A small but much-loved piece of co-op history came to an end when the Godahl store, the oldest retail co-op in Minnesota, closed its doors for the last time.
The tiny store, which served farming communities in Brown and Watonwan counties, had been struggling for years as custom declined. Suppliers even stopped delivering goods – forcing manager Darlene Olson, who ran the store since 1990, to drive to neighbouring towns and buy groceries for resale.
It’s a sad end for a business that was listed on the National Register of Historic Places in 1987 and has deep roots in the Scandinavian community who settled the area in the 1870s.
Starting life in 1894 as the Nelson and Albin Cooperative and Mercantile Association, its original bylaws were written in Norwegian. Shares were available at $20 and it stocked groceries, dry goods and tools, traded local produce and resold goods from nearby cities St James and La Salle.
The store, which installed one of the first telephones in the area in 1905, also served as a focal point of the community – and remained so for Godhal’s 20 villagers and farmers from the surrounding area, right until the end.
“It’s always been a gathering place,” Ms Olson told the Minnesota Star Tribune. “There is a group of men that come for coffee every day. There’s teams that play baseball and softball in Godahl that come in and are tied to it.
“It has a lot of historical significance to the farmers in the area.”
Unfortunately, the store stopped turning a profit about 35 years ago as the number of local farmers fell and improved transport links lured customers to bigger stores further away.
Its management fought hard to keep the business afloat with fundraising events and a Facebook page but finally closed on New Years’ Eve, posting the online farewell: “Well, we say good bye tonight. To 2016 and 122 years.”
Customers shared their sorrow on the page. “Oh the memories,” wrote Nancy Brekke Court. “My dad managed the store when I was about 6 years of age. It was our special place. Biked there almost every day! Memories of waiting for the activity bus to to take us to swim lessons… And the candy!
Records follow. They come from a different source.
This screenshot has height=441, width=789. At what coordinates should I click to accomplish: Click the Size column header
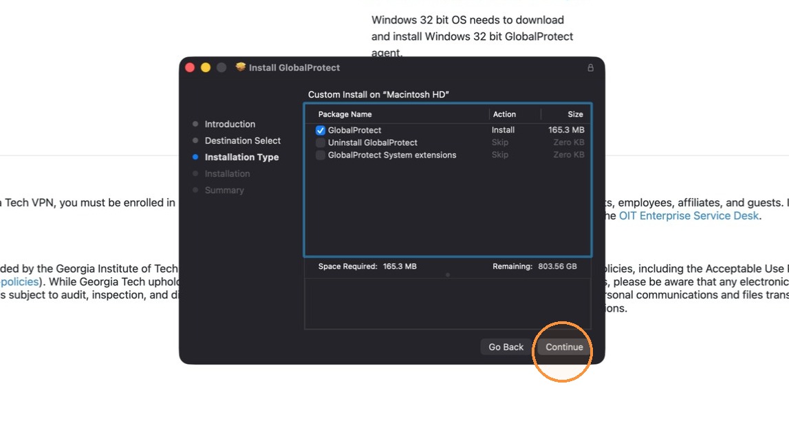[575, 114]
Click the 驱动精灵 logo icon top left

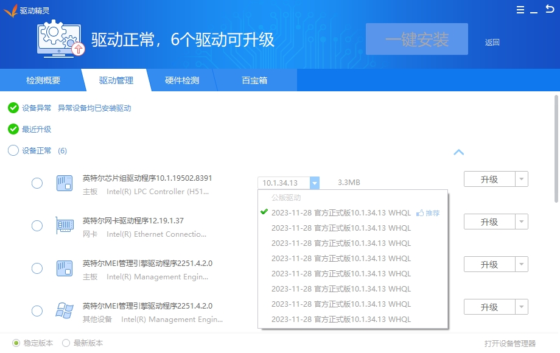10,10
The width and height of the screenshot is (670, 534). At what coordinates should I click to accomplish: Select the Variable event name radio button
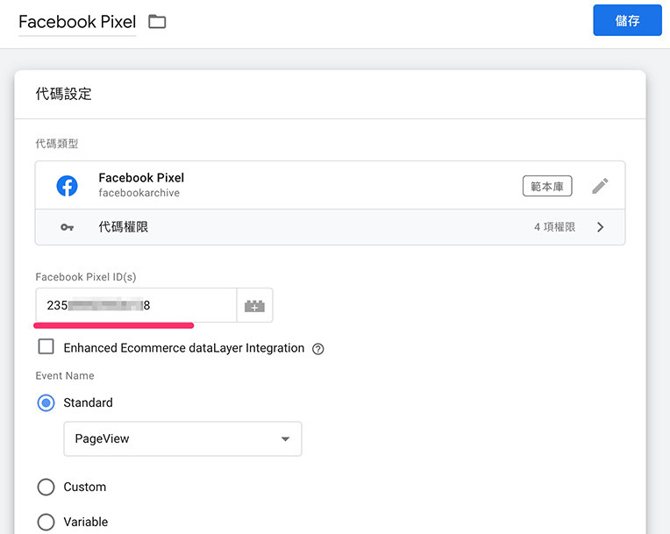coord(46,522)
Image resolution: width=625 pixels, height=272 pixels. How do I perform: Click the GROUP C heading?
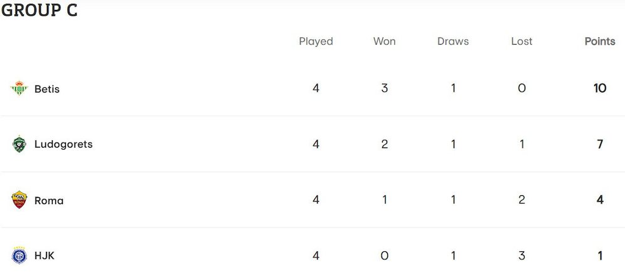(x=40, y=11)
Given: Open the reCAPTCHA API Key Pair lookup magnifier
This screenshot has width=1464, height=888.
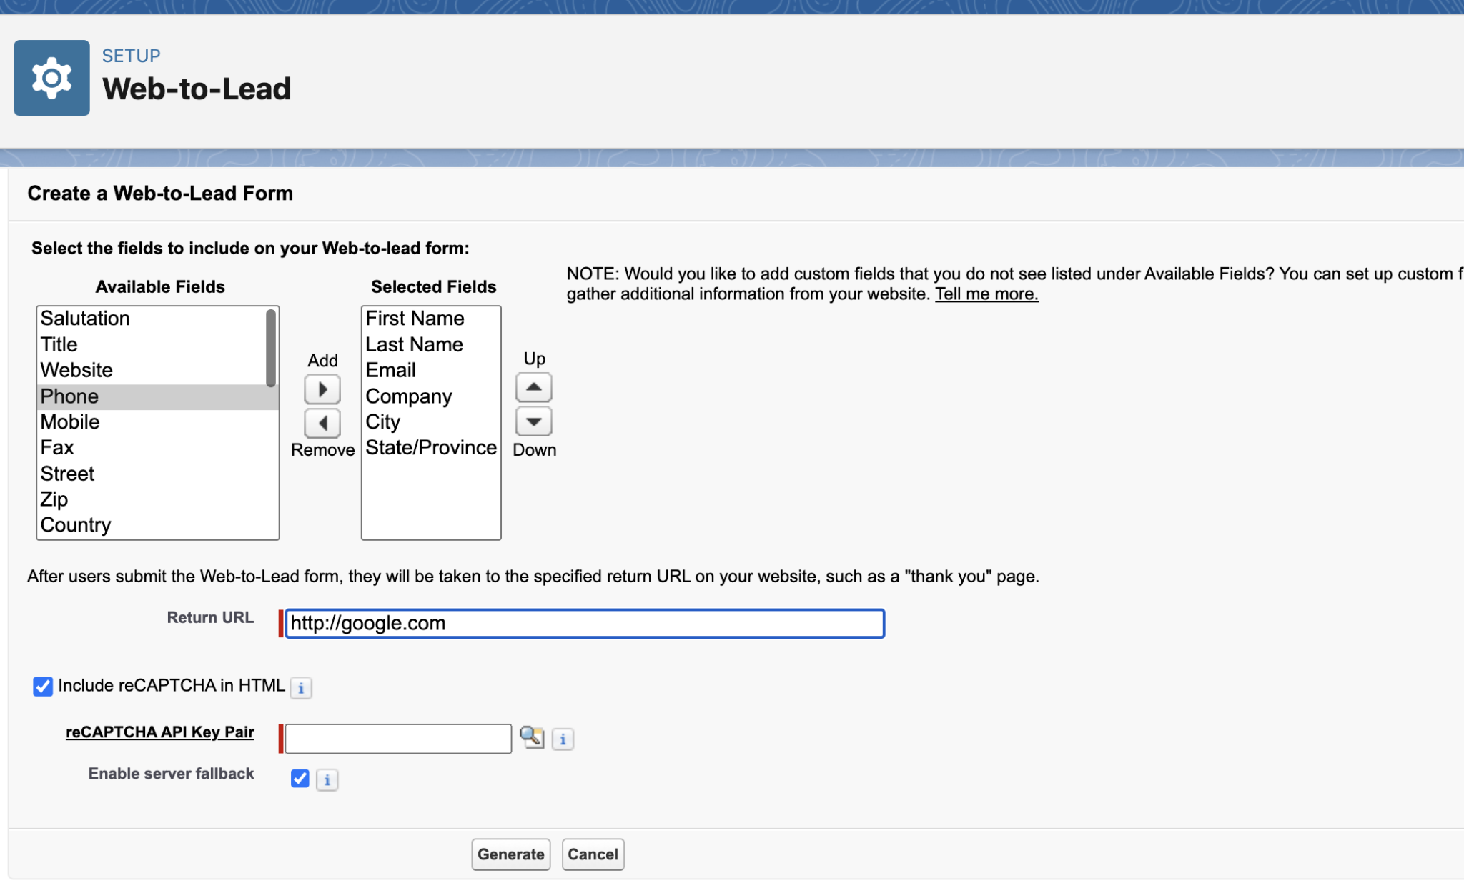Looking at the screenshot, I should click(532, 738).
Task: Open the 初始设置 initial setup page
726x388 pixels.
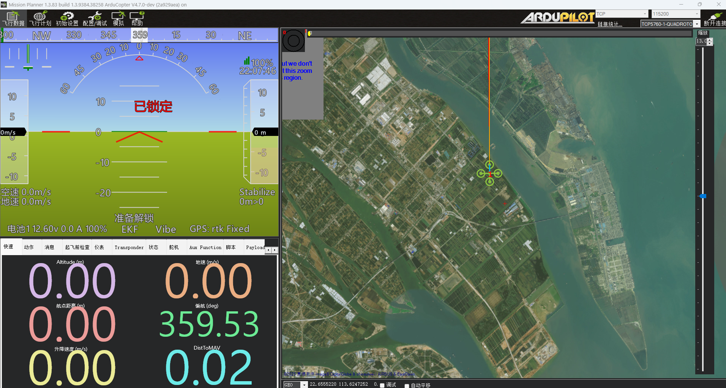Action: 67,19
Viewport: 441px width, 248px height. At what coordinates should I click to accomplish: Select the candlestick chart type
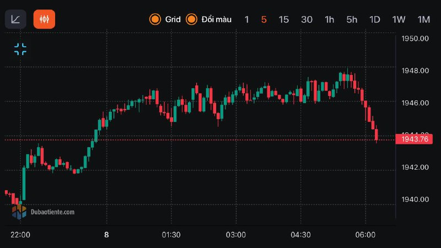tap(44, 19)
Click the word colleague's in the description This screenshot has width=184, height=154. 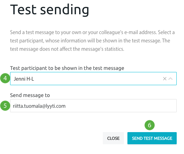[x=111, y=33]
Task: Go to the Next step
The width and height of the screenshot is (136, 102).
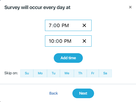Action: coord(83,93)
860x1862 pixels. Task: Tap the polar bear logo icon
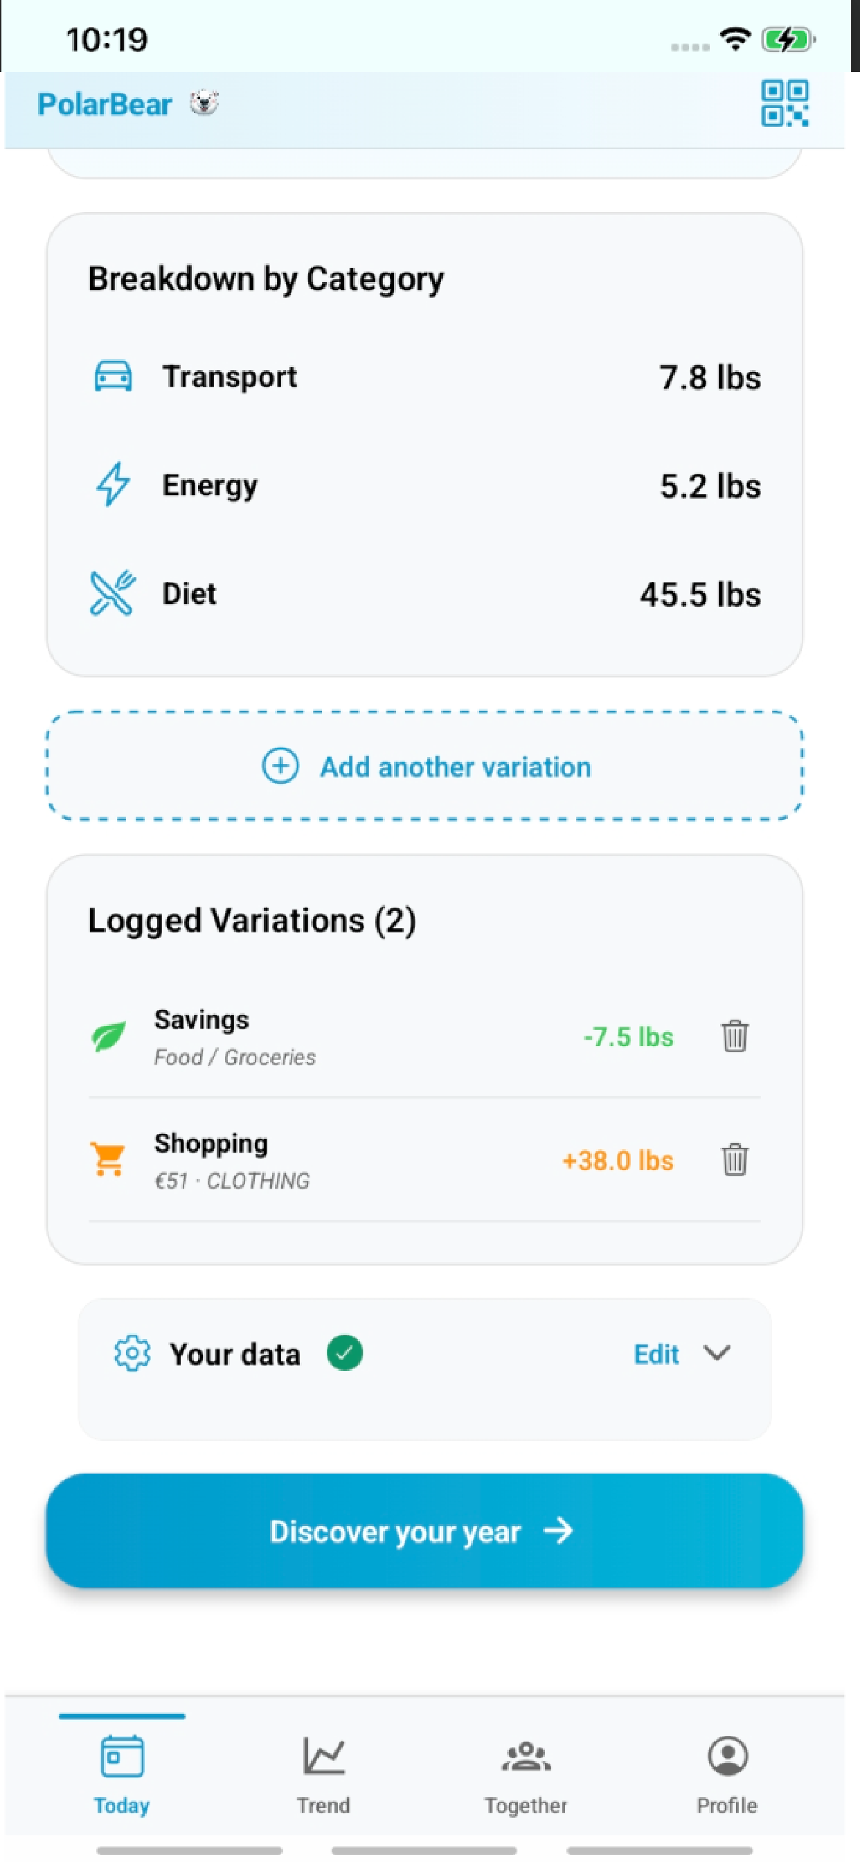[x=205, y=103]
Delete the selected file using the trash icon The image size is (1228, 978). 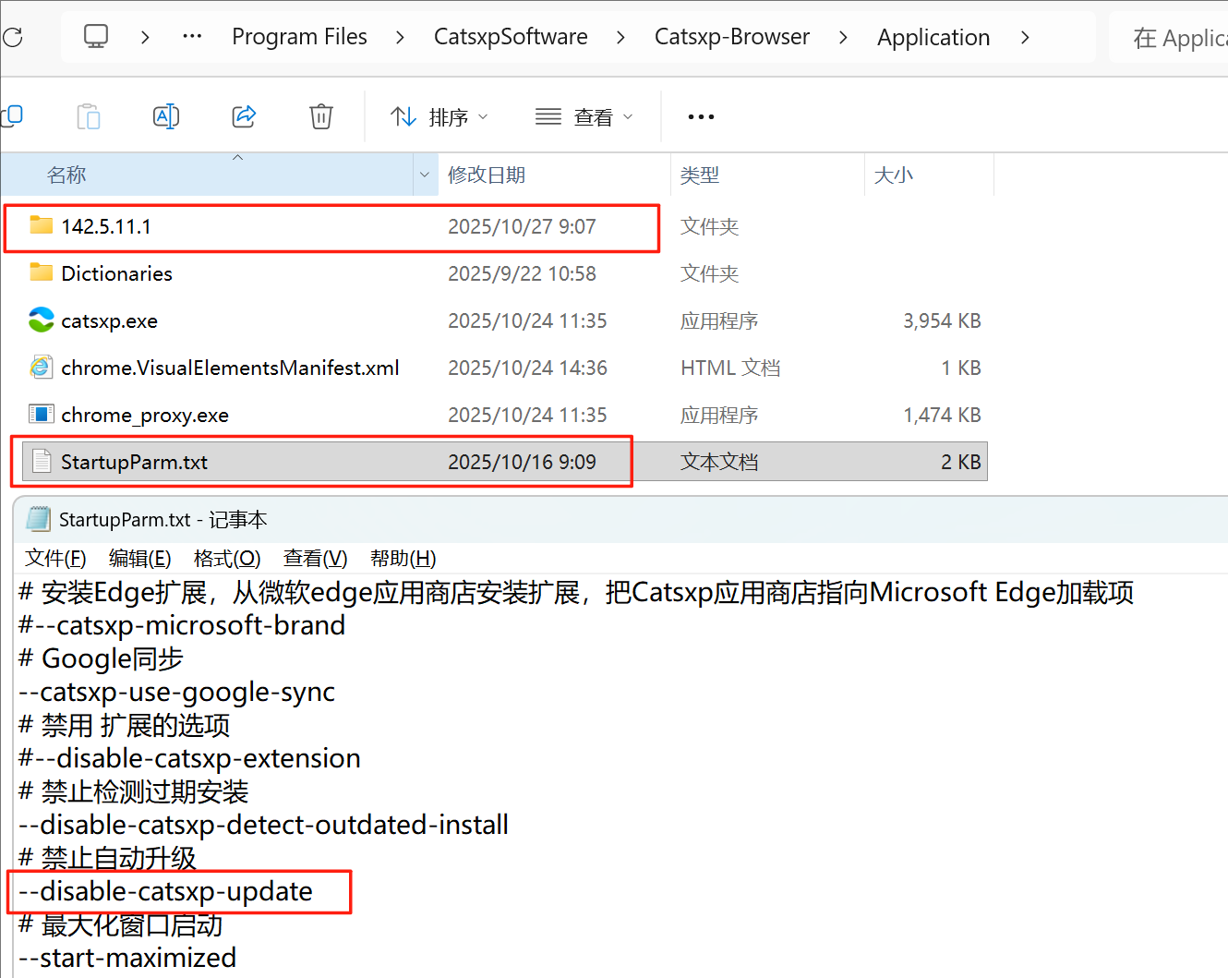[x=320, y=116]
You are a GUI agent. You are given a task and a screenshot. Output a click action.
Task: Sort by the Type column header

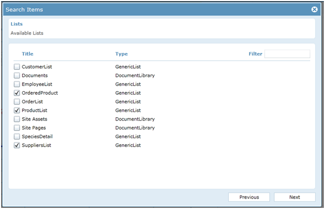coord(121,54)
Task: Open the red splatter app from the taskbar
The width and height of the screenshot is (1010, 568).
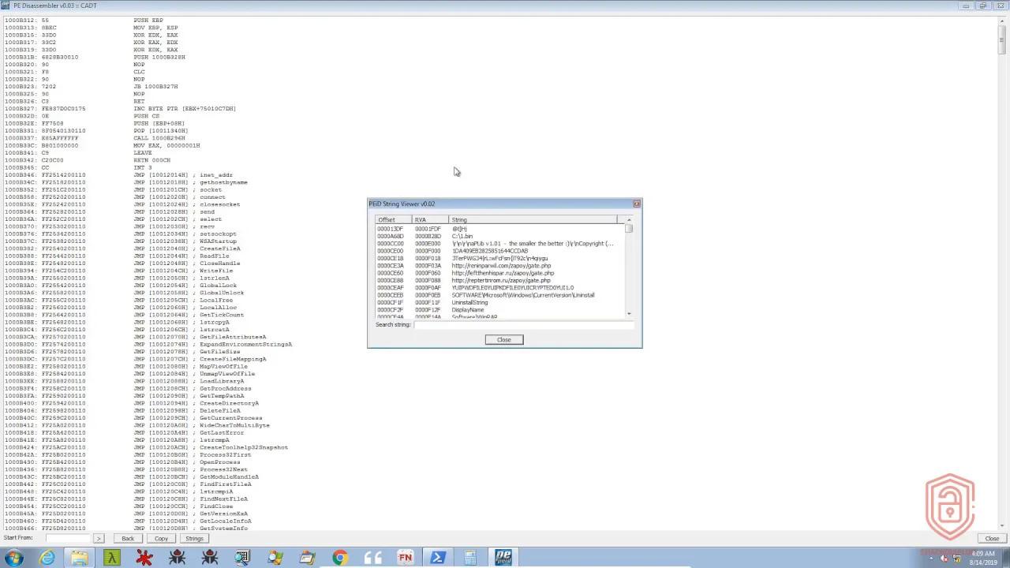Action: point(144,558)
We always had a tab!”
And Paul Berg suggested the store was part of a wider loss, saying: “Rural demographics are proving the downfall of many institutions, churches, schools, businesses and sadly, a way of life.”
The fate of the historic building and its documents is still to be decided.
“The building and the historical documents, pictures, signs and other display items in the store are not for sale right now,” managers said on Facebook.
“There will be a public meeting in January 2017. The board will seek input from the attendees on what should happen with the remaining assets. Selling the building, signs, pictures, etc. is a possibility, but if that happens it would then all be done in bidding/auction format at a date to be determined later.
“Another possibility is the establishment of a non-profit association to own the store building and all historical documents, signs, pictures, etc. ”
One idea is reviving the building as a community centre but this “would take a financial commitment by the Godahl community (past, present and future) and all concerned parties near and far.”
What is certain is that the store will be missed. Darlene Olson’s daughter in law Carlie told the Farm Forum: “It’s sad. We’re losing a very important piece of history. Just the sense of community that the store stands for.”
That sentiment extends to the next generation – Carlie’s seven-year-old son offered to help keep the store alive, telling her, “You can have all the money in my wallet.”